In die tijd was het het pure cinematografische, het vormelijke. Wat kan men met dat medium doen? Wat is de schoonheid van een camerabeweging? Wat is de intelligentie van een goede montage? Dat boeide mij in de allereerste plaats.”

Roland Verhavert3

 

"Wij hadden eigenlijk geen echte filmische traditie van enige betekenis, vonden wij. Terwijl we in de literatuur en in de schilderkunst moesten optornen tegen grote namen die al bestonden van voor de oorlog en die de musea vulden. Dat was met de film niet het geval. In de film kon je nog echt pionierswerk verrichten. En we hadden zo veel voorbeelden. Het leek allemaal zo makkelijk.
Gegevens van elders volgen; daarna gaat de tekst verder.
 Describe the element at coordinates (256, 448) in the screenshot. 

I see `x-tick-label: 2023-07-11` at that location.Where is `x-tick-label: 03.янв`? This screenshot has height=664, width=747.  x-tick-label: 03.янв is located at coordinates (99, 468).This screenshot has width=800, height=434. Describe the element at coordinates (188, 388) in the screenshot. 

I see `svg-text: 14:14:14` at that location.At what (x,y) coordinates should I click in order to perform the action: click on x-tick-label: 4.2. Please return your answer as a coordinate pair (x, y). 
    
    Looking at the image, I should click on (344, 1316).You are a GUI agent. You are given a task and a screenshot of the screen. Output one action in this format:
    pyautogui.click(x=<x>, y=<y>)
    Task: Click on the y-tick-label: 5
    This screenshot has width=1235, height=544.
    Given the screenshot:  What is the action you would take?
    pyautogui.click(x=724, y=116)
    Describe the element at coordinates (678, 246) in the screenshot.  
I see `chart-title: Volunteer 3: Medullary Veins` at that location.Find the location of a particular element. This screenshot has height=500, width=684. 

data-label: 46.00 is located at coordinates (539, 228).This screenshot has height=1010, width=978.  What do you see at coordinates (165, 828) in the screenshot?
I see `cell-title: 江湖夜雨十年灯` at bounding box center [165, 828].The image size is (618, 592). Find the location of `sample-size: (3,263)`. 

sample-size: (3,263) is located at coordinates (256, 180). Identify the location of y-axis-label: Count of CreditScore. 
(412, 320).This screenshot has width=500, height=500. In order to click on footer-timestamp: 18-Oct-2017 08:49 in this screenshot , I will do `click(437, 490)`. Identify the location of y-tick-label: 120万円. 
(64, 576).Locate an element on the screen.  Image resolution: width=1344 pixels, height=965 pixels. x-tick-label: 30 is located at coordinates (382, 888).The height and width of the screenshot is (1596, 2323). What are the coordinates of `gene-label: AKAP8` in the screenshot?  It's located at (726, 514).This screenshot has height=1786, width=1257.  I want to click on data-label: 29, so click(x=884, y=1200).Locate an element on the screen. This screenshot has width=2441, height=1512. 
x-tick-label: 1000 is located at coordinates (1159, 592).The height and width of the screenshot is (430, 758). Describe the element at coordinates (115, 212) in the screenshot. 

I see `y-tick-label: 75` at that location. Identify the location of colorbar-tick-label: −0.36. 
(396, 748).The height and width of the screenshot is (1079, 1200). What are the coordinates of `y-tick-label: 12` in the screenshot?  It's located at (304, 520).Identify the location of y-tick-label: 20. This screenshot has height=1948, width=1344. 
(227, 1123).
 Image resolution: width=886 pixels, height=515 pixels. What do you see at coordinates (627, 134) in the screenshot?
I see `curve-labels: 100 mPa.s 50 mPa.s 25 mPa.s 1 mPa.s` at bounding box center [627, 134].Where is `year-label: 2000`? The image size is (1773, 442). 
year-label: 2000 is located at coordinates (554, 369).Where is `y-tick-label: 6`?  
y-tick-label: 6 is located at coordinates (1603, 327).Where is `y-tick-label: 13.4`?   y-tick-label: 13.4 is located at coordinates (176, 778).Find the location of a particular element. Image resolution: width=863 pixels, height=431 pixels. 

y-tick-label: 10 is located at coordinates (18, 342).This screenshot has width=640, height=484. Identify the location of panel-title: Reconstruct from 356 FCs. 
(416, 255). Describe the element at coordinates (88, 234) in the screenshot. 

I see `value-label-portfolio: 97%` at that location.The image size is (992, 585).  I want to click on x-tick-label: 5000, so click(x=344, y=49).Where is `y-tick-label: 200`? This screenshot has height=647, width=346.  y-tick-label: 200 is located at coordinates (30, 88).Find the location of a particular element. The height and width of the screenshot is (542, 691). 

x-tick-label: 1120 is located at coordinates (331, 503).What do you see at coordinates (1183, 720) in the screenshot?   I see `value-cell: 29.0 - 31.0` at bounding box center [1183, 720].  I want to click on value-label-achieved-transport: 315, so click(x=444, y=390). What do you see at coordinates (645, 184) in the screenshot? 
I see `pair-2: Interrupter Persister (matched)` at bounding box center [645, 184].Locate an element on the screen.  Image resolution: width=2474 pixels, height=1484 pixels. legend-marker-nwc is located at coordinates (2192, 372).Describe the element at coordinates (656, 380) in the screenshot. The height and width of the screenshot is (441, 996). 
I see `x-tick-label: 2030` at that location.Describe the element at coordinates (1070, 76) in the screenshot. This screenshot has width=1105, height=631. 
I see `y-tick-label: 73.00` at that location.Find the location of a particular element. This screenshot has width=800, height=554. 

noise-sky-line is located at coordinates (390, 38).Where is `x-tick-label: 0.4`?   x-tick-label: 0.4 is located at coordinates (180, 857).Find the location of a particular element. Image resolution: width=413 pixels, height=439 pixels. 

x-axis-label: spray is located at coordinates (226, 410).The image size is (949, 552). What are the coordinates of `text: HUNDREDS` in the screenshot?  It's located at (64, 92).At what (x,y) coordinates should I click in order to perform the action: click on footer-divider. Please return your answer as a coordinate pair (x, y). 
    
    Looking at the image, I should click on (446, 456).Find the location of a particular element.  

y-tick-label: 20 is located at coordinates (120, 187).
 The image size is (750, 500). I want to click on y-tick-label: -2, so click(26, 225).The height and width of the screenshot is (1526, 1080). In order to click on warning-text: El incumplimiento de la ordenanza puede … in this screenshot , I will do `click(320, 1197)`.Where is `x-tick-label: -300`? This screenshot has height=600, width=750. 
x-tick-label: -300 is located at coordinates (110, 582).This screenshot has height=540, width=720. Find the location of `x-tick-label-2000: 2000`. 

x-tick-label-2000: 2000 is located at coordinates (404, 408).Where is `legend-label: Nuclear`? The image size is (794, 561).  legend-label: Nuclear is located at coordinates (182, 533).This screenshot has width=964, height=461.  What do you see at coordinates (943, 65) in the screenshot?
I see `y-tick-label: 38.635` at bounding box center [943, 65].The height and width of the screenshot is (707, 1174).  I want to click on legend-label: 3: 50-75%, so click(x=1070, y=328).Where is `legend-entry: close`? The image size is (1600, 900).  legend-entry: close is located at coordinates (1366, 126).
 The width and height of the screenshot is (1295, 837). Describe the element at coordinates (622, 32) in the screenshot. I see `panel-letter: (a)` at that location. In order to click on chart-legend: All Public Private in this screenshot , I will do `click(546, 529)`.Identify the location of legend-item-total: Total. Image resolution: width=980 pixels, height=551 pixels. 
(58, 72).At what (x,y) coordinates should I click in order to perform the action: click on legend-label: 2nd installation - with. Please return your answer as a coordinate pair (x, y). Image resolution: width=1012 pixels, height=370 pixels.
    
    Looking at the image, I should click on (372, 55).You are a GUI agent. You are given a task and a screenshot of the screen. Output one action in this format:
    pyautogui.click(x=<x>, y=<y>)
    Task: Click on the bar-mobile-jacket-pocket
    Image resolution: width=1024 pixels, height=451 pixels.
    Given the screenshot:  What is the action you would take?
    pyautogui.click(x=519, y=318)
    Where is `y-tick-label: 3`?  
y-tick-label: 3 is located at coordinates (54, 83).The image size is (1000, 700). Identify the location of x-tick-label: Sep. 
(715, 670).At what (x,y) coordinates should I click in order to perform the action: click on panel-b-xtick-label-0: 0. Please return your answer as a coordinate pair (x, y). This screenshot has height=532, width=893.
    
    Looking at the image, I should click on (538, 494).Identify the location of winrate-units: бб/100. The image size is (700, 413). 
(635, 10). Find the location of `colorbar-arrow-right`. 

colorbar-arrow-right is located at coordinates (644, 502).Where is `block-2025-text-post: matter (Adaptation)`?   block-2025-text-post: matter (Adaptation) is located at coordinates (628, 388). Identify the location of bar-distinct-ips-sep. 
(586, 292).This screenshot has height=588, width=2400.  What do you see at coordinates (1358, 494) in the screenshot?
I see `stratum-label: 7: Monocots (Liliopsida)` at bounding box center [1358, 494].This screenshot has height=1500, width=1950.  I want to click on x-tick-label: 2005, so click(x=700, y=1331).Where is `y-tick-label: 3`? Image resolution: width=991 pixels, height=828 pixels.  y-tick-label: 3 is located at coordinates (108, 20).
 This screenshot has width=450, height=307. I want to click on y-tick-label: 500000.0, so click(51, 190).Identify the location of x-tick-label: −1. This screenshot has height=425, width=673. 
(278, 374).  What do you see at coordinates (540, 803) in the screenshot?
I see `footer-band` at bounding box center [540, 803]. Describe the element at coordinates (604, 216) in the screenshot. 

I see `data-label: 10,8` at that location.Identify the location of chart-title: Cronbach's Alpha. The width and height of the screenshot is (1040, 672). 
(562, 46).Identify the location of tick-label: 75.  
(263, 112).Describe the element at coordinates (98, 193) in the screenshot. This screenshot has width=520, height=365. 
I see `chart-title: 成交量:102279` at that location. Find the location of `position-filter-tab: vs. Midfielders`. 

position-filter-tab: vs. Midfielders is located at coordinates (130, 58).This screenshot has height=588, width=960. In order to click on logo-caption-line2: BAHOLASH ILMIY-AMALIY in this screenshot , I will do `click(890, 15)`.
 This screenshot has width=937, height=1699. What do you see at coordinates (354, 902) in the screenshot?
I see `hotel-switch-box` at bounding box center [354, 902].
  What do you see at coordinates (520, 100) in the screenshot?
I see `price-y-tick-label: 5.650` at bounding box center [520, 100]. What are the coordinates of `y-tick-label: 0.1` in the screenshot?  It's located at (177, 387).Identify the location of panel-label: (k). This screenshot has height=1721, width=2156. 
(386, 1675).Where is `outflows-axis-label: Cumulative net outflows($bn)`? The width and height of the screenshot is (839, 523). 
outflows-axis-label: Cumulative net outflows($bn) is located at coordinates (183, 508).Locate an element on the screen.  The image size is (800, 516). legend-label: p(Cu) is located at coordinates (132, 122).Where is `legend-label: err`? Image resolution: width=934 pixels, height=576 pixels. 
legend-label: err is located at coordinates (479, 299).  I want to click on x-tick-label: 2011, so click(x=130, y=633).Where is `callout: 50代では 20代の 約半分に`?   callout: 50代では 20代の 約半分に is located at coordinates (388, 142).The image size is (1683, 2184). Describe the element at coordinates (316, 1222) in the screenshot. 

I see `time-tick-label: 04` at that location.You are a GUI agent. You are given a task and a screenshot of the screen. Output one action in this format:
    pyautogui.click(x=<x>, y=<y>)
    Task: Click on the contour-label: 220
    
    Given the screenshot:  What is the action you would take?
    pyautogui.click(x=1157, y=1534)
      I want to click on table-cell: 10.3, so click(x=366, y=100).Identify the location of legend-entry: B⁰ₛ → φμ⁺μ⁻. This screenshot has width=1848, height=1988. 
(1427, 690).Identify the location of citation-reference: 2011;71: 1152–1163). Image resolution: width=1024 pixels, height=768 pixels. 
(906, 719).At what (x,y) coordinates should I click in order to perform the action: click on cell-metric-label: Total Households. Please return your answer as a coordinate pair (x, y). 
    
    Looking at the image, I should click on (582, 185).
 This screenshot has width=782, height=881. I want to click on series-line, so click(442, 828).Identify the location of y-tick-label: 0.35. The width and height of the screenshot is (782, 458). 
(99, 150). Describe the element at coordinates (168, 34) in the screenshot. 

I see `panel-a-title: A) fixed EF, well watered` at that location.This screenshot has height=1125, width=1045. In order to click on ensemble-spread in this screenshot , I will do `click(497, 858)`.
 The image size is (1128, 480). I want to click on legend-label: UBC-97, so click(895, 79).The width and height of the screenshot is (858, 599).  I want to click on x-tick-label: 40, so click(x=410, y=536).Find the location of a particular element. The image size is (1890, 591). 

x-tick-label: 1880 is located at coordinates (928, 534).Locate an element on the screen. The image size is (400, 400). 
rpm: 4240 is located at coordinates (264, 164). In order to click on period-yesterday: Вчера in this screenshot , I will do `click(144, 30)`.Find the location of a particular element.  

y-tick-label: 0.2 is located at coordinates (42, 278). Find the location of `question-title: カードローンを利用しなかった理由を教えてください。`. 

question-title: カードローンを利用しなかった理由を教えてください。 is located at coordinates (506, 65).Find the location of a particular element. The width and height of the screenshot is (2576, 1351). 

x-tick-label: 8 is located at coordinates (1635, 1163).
De eerste films van het neorealisme uit Italië, de films van Ingmar Bergman, The Third Man. Het leek zo vanzelfsprekend. Dat moest kunnen."

Ivo Michiels4

 

“Ooit interviewde ik Sergej Paradzjanov in zijn kamer in het Hiltonhotel in Rotterdam. We bevonden ons op een van de hoogste verdiepingen van het hotel en aan de enorme ramen vlogen in de koude januarilucht luid schetterende meeuwen voorbij. Ze herinnerden Paradzjanov aan een Belgische film, vertelde hij, Meeuwen sterven in de haven. Een film die ik ooit had gezien, maar verder dan een havenkade in zwart-wit kwam ik niet. Paradzjanov leek het zich nog allemaal voor de geest te kunnen halen: een zeeman in een zwarte coltrui op een verlaten kade, en de doelloosheid van de held, die maar niet kan beslissen of hij al dan niet zal aanmonsteren. Blijven of vertrekken, het was het thema van de film. Overwoog Paradzjanov in Rotterdam te blijven? Was dat de verholen boodschap achter die herinnering?”

Peter Delpeut5

  • 1Luc Joris, "Meeuwen sterven in de haven," in Belgian Cinema/Le Cinéma Belge/De Belgische Film, red. Marianne Thys. (Gent: Ludion, 1999), 344.
  • 2Wouter Hessels, “Meeuwen sterven in de haven. Een Vlaams filmmeesterwerk,” Avila.
  • 3Roland Verhavert, in De Meeuwen sterven in de haven archieven, DVD, Koninklijk Belgisch Filmarchief, 2004.
  • 4Ivo Michiels, in De Meeuwen sterven in de haven archieven, DVD, Koninklijk Belgisch Filmarchief, 2004.
  • 5Peter Delpeut, Het vergeten kwaad: De herinneringen van cineast Jonas Mekas (Amsterdam: Atlas Contact, 2021).

FR

« Ce drame introduisait style et esthétique dans le cinéma flamand. Pour la première fois, une forme cinématographique se révélait sérieuse et mûre. Les mouettes meurent au port rappelle des classiques comme Le troisième homme, Jeux interdits et Sur les quais. »

Luc Joris1

 

« Tranchant sur la médiocrité de la production dominante (certains y virent un temps l’amorce d'une possible nouvelle vague), Meeuwen sterven in de haven marque une date capitale dans l’histoire de la cinématographique flamande. En effet, si ces jeunes Turcs connaissent par la suite des fortunes diverses, le film, quant à lui, sert de référence à l’élaboration d'une politique cinématographique flamande, qui voit définitivement le jour en 1964. »

Marc Holthof2

  • 1Luc Joris, "Meeuwen sterven in de haven," dans Belgian Cinema/Le Cinéma Belge/De Belgische Film, éd. Marianne Thys. (Gent: Ludion, 1999), 344.
  • 2Marc Holthof, “Erection (oprichting): Geboorte van een officieel academisme,” dans Une Encyclopédie des Cinémas de Belgiques, eds. Guy Jungblut, Patrick Leboutte & Dominique Païni. (Crismée: Editions Yellow Now, 1990), 109.